The last time Penn State decided to renovate Beaver Stadium was almost two decades ago.

A lot has happened since then.

This is how that decision was announced, via a Penn State press release dated May 21, 1998:

"Beaver Stadium Expansion OK'd; 10,000 Seats to be Added by 2001

"To meet the ever-increasing demand for tickets to Penn State football games, the University's Board of Trustees on May 15 approved a major renovation and expansion of Beaver Stadium. The expansion will add nearly 10,000 seats, greatly increase and improve rest-room and concession facilities, improve handicap access and pedestrian circulation patterns, upgrade locker rooms and add new scoreboards with instant-replay capability.

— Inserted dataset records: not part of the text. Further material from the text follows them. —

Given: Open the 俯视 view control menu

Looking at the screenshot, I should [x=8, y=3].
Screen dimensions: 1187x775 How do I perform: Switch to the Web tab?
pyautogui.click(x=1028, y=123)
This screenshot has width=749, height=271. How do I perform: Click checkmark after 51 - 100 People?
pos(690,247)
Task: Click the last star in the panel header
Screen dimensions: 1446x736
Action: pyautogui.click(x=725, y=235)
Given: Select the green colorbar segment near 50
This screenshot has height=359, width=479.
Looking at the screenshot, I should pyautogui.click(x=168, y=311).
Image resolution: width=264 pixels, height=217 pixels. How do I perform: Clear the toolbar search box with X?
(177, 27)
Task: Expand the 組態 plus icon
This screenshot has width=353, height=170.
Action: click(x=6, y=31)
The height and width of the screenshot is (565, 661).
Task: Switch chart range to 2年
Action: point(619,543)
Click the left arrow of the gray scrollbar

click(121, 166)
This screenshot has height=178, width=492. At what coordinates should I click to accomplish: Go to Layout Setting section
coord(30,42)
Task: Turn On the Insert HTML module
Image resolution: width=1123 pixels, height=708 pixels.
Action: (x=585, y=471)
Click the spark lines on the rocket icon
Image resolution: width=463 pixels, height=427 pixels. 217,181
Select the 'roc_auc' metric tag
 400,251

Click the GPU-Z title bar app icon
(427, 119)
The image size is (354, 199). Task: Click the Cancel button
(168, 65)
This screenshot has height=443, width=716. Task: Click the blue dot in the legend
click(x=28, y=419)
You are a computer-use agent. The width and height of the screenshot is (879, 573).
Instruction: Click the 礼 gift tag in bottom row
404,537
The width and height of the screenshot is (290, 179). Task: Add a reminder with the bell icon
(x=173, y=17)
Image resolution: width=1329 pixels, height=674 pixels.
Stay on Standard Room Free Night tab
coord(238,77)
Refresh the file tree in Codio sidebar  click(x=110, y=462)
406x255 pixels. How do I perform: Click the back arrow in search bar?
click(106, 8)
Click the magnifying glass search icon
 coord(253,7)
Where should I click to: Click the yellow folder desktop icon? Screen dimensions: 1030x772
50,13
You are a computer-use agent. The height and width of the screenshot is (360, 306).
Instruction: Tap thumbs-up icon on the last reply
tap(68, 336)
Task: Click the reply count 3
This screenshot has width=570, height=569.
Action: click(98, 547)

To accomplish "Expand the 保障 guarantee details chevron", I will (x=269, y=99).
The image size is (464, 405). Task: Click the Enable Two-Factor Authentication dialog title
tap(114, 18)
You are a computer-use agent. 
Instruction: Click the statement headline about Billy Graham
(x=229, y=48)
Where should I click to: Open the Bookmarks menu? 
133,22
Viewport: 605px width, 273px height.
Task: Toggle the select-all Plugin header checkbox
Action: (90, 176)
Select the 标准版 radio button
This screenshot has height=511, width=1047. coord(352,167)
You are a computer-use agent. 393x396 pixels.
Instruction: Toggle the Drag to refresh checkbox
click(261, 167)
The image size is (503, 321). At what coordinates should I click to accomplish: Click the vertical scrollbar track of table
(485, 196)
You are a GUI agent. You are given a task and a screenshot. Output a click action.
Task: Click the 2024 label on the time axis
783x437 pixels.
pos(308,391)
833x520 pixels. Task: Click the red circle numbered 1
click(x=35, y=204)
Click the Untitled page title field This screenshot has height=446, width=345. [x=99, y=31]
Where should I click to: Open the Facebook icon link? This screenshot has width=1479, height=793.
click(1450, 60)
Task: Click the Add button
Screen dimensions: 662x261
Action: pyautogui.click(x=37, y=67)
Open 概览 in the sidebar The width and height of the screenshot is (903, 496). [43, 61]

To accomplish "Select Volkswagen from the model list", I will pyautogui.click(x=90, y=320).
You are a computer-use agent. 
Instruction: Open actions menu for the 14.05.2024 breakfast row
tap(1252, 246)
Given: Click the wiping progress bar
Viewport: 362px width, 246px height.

"President Graham B. Spanier, noting the many benefits of the expansion, stressed the access that the University will be able to provide to additional fans.

" 'The football program at Penn State is one of the most popular in the country,' said Spanier. 'This expansion will allow more fans to get tickets, and it will make going to Beaver Stadium a better experience for everyone, with greatly improved restrooms and concession stands. And the good thing for current fans is that the project will be completely self-supporting and will not take funding away from academic programs.'

"The cost of the estimated $84 million project, planned for completion in two construction stages by the 2001 season, will be met by revenue from the lease of skyboxes, club seating receipts, ticket sales from the new seats and other contributions...

"The proposed expansion includes the addition of a second tier in the south end zone that parallels the north addition of 1991, but which includes all chairback seats. It will provide approximately 6,000 general seats and an estimated 4,000 club seats. The construction also includes a minimum of 58 enclosed skyboxes in a three-level pavilion behind the east stands. Revenue from the lease of the skyboxes and the club seats will substantially underwrite the cost of the general seating, as well as the overall amenities, including restrooms, concession stands and circulation patterns...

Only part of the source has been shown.